— Written exercise —
Can you copy out the entire passage below on groundwater storage around the Otemma glacier's proglacial margin, word for word?

[Start Passage given]

Tom Müller, Stuart N. Lane, Bettina Schaefli

Abstract. Proglacial margins form when glaciers retreat and create zones with distinctive ecological, geomorphological and hydrological properties in Alpine environments. There is extensive literature on the geomorphology and sediment transport in such areas as well as on glacial hydrology, but there is much less research into the specific hydrological behavior of the landforms that develop after glacier retreat in and close to proglacial margins. Recent reviews have highlighted the presence of groundwater stores even in such rapidly draining environments. Here, we describe the hydrological functioning of different superficial landforms within and around the proglacial margin of the Otemma glacier, a temperate Alpine glacier in the Swiss Alps; we characterize the timing and amount of the transmission of different water sources (rain, snowmelt, ice melt) to the landforms and between them, and we compare the relationship between these processes and the catchment-scale discharge. The latter is based upon a recession-analysis-based framework. In quantifying the relative groundwater storage volumes of different superficial landforms, we show that steep zones only store water on the timescale of days, while flatter areas maintain baseflow on the order of several weeks. These landforms themselves fail to explain the catchment-scale recession patterns; our results point towards the presence of an unidentified storage compartment on the order of 40 mm, which releases water during the cold months. We suggest attributing this missing storage to deeper bedrock flowpaths. Finally, the key insights gained here into the interplay of different landforms as well as the proposed analysis framework are readily transferable to other similar proglacial margins and should contribute to a better understanding of the future hydrogeological behavior of such catchments.

[End Passage given]
[Start Given entries]

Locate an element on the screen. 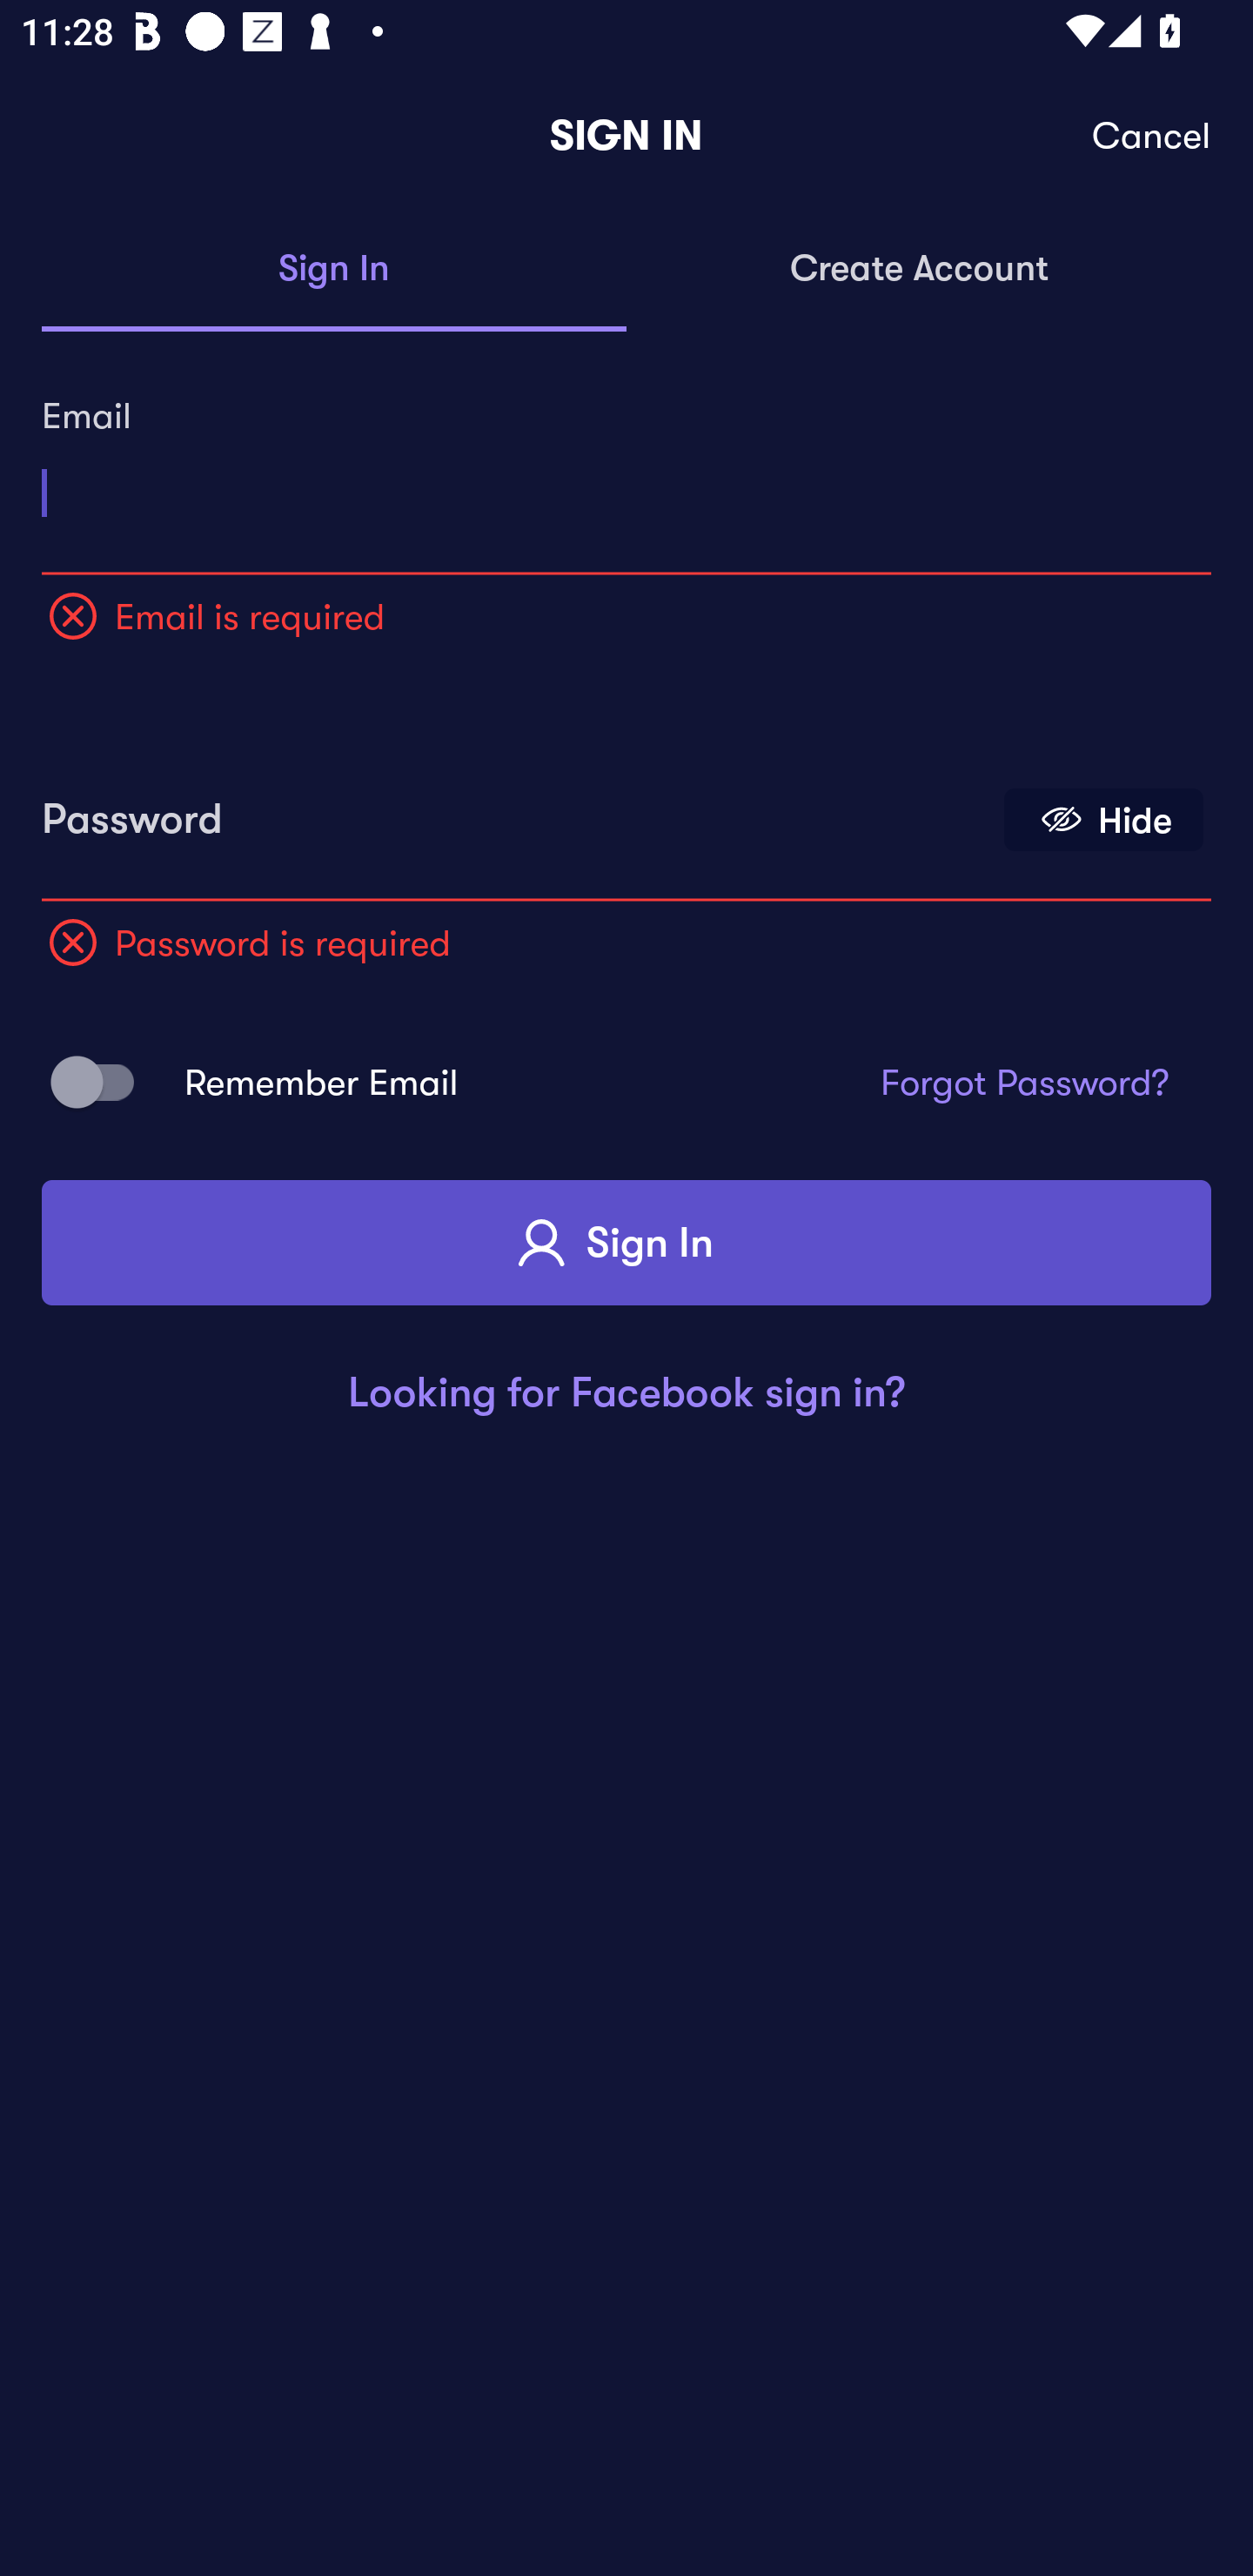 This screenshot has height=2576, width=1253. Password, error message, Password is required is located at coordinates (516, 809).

[End Given entries]
[Start Given entries]

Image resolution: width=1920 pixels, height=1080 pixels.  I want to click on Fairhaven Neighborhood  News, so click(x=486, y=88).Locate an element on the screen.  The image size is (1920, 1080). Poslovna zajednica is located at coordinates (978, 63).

[End Given entries]
[Start Given entries]

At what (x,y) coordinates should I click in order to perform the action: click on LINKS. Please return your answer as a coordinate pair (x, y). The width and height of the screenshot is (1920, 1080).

[End Given entries]

— Result of this task —
Tom Müller, Stuart N. Lane, Bettina Schaefli

Abstract. Proglacial margins form when glaciers retreat and create zones with distinctive ecological, geomorphological and hydrological properties in Alpine environments. There is extensive literature on the geomorphology and sediment transport in such areas as well as on glacial hydrology, but there is much less research into the specific hydrological behavior of the landforms that develop after glacier retreat in and close to proglacial margins. Recent reviews have highlighted the presence of groundwater stores even in such rapidly draining environments. Here, we describe the hydrological functioning of different superficial landforms within and around the proglacial margin of the Otemma glacier, a temperate Alpine glacier in the Swiss Alps; we characterize the timing and amount of the transmission of different water sources (rain, snowmelt, ice melt) to the landforms and between them, and we compare the relationship between these processes and the catchment-scale discharge. The latter is based upon a recession-analysis-based framework. In quantifying the relative groundwater storage volumes of different superficial landforms, we show that steep zones only store water on the timescale of days, while flatter areas maintain baseflow on the order of several weeks. These landforms themselves fail to explain the catchment-scale recession patterns; our results point towards the presence of an unidentified storage compartment on the order of 40 mm, which releases water during the cold months. We suggest attributing this missing storage to deeper bedrock flowpaths. Finally, the key insights gained here into the interplay of different landforms as well as the proposed analysis framework are readily transferable to other similar proglacial margins and should contribute to a better understanding of the future hydrogeological behavior of such catchments.